What the task requires ::
In the listing below, find every line with the string "radio" and pull it out.

Source data ::
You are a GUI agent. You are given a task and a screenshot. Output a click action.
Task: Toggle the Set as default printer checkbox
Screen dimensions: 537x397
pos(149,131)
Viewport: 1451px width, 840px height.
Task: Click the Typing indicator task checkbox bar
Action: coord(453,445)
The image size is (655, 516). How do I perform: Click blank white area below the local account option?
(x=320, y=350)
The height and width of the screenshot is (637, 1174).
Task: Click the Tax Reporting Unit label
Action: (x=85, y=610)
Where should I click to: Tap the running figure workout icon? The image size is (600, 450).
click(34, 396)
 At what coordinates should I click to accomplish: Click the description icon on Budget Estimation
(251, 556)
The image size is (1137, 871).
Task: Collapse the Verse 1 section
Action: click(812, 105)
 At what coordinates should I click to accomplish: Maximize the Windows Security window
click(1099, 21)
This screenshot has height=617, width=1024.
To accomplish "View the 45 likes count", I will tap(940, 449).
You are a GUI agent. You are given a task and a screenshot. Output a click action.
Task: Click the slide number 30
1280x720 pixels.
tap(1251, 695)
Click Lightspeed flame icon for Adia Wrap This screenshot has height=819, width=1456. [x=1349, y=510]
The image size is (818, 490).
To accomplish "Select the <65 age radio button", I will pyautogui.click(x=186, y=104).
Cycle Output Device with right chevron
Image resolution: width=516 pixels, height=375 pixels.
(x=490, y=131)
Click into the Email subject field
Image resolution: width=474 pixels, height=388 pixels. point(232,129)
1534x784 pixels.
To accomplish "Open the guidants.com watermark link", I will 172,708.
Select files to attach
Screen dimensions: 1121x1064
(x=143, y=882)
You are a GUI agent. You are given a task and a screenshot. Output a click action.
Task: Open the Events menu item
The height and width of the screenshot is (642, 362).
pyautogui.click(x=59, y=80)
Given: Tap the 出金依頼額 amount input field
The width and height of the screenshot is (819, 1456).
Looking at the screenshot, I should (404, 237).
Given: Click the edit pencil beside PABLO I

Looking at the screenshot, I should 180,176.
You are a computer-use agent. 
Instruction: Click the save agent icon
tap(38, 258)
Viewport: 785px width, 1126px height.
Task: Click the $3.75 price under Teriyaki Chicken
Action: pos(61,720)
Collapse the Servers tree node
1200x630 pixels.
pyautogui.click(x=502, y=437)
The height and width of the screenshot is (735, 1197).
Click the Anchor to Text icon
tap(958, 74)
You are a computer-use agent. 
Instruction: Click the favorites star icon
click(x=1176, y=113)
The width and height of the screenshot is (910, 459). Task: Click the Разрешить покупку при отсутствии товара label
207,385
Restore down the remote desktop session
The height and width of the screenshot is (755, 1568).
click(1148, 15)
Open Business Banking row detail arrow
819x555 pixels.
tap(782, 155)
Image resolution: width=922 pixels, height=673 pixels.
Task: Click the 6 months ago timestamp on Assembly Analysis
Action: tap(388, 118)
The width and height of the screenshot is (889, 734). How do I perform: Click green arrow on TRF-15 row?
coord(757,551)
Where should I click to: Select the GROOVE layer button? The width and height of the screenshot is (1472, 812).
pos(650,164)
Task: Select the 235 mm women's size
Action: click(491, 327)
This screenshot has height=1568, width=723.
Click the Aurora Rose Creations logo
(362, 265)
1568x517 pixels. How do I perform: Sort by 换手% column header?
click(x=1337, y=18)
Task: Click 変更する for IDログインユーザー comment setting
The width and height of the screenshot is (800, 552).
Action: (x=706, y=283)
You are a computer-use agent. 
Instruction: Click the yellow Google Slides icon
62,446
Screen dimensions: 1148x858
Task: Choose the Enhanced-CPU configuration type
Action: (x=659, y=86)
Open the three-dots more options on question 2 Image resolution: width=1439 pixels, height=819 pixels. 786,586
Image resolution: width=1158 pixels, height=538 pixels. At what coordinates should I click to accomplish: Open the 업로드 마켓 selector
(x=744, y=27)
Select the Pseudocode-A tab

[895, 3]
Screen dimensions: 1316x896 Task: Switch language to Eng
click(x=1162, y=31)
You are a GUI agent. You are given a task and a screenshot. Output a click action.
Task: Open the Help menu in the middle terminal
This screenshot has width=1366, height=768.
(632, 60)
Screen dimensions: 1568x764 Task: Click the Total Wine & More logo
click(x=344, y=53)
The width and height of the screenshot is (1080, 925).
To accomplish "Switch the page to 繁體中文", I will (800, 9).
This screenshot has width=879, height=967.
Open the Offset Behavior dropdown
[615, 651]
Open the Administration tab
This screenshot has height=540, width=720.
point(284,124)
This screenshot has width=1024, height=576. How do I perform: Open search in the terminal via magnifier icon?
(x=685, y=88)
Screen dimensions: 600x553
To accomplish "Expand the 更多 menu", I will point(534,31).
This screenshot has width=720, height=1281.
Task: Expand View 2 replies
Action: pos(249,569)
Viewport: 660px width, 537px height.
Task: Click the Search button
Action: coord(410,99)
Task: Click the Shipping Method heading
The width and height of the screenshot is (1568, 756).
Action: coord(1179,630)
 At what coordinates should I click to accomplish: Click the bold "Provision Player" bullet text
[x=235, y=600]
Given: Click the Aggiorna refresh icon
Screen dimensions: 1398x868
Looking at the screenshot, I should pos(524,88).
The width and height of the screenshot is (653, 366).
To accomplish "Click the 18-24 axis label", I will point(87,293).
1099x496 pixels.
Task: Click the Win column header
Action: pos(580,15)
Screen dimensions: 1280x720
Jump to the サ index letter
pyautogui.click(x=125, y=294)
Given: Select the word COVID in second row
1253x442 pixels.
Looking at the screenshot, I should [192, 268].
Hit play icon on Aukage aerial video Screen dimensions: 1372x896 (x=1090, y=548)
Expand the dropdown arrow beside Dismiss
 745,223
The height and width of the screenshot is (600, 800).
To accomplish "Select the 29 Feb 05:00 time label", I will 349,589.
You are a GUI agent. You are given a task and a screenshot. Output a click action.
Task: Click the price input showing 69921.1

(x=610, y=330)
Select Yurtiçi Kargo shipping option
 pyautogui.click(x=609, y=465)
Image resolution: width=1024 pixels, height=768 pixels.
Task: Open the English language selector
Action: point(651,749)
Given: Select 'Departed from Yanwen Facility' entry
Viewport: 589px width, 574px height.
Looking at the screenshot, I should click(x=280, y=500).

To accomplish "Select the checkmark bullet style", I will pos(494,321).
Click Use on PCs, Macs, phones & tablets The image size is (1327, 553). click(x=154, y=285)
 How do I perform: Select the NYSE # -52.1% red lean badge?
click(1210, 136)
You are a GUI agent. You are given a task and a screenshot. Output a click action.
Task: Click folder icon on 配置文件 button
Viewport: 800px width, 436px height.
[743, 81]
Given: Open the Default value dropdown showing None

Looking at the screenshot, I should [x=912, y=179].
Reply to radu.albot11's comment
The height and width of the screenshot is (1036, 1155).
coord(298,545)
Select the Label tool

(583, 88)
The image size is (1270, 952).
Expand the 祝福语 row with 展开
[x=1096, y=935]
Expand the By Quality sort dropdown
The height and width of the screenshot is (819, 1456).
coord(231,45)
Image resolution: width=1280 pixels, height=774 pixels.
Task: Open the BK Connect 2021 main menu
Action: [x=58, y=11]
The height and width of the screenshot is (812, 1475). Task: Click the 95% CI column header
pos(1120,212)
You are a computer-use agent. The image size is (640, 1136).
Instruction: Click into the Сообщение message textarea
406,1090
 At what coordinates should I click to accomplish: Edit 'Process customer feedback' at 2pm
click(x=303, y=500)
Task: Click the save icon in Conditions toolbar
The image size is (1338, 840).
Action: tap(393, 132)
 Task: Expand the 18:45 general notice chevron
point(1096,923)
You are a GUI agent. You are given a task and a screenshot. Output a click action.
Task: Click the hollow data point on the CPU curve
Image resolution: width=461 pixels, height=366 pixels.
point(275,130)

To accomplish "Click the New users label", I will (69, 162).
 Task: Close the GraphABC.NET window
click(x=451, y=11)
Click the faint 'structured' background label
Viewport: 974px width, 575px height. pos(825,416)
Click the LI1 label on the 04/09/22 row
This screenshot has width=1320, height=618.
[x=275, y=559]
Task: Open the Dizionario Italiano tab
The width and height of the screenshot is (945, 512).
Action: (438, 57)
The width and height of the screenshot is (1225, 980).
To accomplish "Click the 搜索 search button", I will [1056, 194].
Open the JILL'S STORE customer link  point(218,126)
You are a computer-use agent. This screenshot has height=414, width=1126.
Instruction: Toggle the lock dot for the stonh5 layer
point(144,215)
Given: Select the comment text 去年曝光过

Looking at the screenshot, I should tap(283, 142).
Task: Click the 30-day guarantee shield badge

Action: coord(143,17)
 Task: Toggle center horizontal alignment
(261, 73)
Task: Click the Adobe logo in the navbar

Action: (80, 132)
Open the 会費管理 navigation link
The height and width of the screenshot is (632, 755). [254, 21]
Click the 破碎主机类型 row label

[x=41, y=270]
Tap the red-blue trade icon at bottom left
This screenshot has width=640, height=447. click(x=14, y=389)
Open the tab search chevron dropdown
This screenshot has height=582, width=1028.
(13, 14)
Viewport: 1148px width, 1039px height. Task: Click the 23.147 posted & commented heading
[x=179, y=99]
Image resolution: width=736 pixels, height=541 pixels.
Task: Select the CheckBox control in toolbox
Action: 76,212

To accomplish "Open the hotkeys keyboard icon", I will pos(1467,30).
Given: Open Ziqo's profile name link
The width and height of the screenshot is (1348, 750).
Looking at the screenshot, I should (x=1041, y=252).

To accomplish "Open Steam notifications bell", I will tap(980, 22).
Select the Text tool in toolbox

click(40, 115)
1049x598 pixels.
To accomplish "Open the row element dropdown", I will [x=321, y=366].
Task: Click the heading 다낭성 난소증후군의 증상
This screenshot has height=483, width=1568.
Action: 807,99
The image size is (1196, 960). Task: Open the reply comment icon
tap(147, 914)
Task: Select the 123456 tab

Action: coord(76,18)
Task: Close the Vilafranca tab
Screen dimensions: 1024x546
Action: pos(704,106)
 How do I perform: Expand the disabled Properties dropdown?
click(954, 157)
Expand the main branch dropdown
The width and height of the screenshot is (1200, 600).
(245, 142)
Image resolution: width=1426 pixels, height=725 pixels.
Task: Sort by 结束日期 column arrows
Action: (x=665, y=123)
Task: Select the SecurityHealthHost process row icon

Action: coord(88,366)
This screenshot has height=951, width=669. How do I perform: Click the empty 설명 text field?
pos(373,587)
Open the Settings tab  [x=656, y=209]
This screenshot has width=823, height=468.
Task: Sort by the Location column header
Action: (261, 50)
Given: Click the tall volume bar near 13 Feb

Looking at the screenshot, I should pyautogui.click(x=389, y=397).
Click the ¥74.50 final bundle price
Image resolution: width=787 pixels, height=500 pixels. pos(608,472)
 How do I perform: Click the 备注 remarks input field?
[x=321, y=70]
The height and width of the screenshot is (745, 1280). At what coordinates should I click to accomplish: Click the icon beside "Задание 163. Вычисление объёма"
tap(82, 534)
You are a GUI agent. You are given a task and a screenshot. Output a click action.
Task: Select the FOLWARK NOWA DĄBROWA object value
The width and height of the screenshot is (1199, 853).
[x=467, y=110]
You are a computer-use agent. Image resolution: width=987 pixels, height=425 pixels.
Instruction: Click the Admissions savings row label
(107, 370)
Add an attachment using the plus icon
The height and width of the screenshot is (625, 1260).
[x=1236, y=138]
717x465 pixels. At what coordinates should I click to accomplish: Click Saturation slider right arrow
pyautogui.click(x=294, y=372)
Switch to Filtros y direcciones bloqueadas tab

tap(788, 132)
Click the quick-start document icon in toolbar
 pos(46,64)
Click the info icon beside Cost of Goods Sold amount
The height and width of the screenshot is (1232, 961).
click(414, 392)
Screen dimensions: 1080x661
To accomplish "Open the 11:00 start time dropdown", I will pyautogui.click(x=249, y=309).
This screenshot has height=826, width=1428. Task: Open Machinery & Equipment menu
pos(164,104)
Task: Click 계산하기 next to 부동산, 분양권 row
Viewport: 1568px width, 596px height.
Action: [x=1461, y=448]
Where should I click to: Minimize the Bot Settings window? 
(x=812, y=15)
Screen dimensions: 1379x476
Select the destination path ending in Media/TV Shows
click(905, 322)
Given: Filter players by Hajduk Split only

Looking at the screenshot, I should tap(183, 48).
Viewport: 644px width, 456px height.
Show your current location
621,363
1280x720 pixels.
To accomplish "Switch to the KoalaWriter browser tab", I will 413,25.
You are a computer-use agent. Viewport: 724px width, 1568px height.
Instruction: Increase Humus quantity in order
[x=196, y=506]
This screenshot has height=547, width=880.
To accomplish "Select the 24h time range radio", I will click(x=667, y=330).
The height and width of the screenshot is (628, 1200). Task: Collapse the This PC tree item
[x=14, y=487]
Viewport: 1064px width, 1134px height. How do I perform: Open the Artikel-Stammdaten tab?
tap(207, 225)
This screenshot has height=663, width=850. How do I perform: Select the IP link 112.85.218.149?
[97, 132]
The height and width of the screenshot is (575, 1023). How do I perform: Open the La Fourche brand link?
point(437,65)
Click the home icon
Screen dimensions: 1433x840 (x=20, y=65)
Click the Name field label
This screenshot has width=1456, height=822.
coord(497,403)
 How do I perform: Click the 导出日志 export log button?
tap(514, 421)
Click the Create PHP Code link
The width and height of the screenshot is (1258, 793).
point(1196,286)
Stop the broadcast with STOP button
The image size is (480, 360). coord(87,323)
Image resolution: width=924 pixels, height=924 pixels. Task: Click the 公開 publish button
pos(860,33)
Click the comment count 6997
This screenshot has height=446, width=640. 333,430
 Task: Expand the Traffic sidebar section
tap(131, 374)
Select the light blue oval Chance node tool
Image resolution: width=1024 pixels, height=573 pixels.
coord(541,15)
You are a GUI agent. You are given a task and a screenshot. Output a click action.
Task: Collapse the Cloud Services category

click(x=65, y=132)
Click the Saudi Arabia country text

Result for this task ::
To accomplish "Select the <65 age radio button", I will pyautogui.click(x=186, y=104).
To accomplish "Select the 24h time range radio", I will click(x=667, y=330).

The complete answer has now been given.